洋服もほとんど買ってもらえなかった。夏休みと冬休みに、近所のイオンで1枚か2枚、買ってもらえるだけで、おしゃれな友人たちがこぞって買うようなブランドものは一切ダメ。経済的に余裕がないわけではなかったはずだが、とにかく一度、父が「これは娘(私)に必要ない」と言ったらもう、たまごっち、MDウォークマン、マルキューブランドの服、さらには当時、99%の高校生が持っていた携帯電話であろうと、その決定が覆ることはなかった。
私は不満であった。「たまごっちがあれば、あの子と仲良くなれる」とか、「携帯電話があればメアド交換ができて、友人ができる」など、「物ベースのコミュニケーション」に頼っていた10代の私は、我が家の厳しい家庭環境を何度恨んだか分からない。
友人宅のように贅沢をさせてもらえないから、「あの子の家庭はモノで溢れているから、バカなのだ」と見下すようにさえなった。ろくでもない防衛反応だ。
ドケチ家庭の功罪
「そんな幼少期の環境を、今さら嘆いても仕方がない」という声もあるだろう。
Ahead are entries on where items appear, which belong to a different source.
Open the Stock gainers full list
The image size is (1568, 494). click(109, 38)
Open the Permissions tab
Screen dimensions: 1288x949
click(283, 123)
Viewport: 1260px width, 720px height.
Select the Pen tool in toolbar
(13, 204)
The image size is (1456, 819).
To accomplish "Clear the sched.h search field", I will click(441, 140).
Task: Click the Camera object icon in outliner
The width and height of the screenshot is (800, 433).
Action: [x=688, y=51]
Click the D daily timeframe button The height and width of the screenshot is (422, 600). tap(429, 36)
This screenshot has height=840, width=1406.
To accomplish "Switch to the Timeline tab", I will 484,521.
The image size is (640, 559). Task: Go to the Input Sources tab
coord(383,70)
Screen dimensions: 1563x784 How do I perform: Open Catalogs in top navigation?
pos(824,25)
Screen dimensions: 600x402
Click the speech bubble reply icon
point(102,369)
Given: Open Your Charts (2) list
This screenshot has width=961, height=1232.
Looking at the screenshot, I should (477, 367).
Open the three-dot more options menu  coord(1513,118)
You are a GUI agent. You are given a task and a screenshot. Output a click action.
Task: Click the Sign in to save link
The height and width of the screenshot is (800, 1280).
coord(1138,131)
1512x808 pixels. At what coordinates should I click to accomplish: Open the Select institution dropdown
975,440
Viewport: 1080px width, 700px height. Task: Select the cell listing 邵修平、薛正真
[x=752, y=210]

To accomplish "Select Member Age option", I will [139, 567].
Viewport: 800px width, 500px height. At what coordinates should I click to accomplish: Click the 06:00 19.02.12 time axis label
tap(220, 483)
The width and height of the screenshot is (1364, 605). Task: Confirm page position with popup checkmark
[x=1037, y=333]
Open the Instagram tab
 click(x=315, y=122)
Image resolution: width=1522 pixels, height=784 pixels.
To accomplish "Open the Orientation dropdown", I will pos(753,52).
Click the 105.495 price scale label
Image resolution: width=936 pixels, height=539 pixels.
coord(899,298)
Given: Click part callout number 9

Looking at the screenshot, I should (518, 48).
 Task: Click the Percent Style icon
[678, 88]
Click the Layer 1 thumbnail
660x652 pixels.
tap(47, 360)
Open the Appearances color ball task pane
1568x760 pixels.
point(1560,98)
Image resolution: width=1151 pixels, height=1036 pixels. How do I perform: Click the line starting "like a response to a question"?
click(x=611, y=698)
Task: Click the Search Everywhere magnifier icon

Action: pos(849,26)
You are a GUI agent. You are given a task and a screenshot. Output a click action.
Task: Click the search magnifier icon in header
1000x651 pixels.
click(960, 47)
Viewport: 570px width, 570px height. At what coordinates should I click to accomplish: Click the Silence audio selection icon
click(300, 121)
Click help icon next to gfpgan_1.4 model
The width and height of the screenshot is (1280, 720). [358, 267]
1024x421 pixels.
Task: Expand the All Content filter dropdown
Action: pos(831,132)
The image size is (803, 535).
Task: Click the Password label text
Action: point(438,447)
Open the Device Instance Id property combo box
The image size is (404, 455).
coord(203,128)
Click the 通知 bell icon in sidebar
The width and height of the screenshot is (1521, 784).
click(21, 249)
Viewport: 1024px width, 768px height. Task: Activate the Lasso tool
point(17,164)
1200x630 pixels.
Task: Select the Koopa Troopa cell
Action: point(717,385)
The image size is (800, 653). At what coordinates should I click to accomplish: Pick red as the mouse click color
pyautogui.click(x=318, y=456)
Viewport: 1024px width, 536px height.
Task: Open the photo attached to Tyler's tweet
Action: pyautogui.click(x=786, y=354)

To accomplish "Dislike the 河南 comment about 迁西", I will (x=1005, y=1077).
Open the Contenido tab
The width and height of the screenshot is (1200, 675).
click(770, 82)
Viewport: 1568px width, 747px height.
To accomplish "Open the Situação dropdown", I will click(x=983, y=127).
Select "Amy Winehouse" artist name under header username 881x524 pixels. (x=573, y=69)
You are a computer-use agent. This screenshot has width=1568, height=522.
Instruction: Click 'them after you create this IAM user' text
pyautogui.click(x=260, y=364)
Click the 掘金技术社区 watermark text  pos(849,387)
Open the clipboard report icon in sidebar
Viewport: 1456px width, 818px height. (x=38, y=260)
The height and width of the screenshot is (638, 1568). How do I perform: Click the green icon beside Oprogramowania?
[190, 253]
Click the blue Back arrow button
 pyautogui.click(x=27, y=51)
その通りだ。子供にむやみやたらとモノを買い与えない、我が家の教育方針には、よい面も(少しは)あったと思う。ひと言でいえば「渇望感が創造力を産んだ」ということだ。
親が漫画を買ってくれないから、「それなら自分で描こう」と、白いノートにひたすら漫画を描いた。テレビを見せてもらえないので、情報への渇望感が生まれ、「だったら自分がコンテンツを作ろう」と、脚本やら、新聞のようなニュースペーパーもどきを作るようになったのである。
どれも内容はお粗末であったが、暇つぶしにしては周りのウケがよかった。そのうち私は、「文章などで自分を表現する仕事がしたい」と思うようになり、今こうして、コラムやエッセイをしたためるのを生業としているのだ。幼少期に感じた「渇望感」のおかげで、一生の仕事が見つかったと思えば悪くない。
こんな話をつい最近、大企業のエンジニアとして働く知人にしてみたところ、「ああわかる。僕も小さい頃、親がゲームを買ってくれなかったから、自分でプログラミングをするようになって、今の仕事に結びついているんだよね」と言っていた。
なんと...... 彼は渇望感を育てた結果、今や大企業のエンジニア(部長)。一方の私は、細々と文筆業(自営)である。「理系少年の渇望感」は、明らかに「文系」の私のそれより、実になっているではないか。年収にしてウン倍の差...... まあいいか。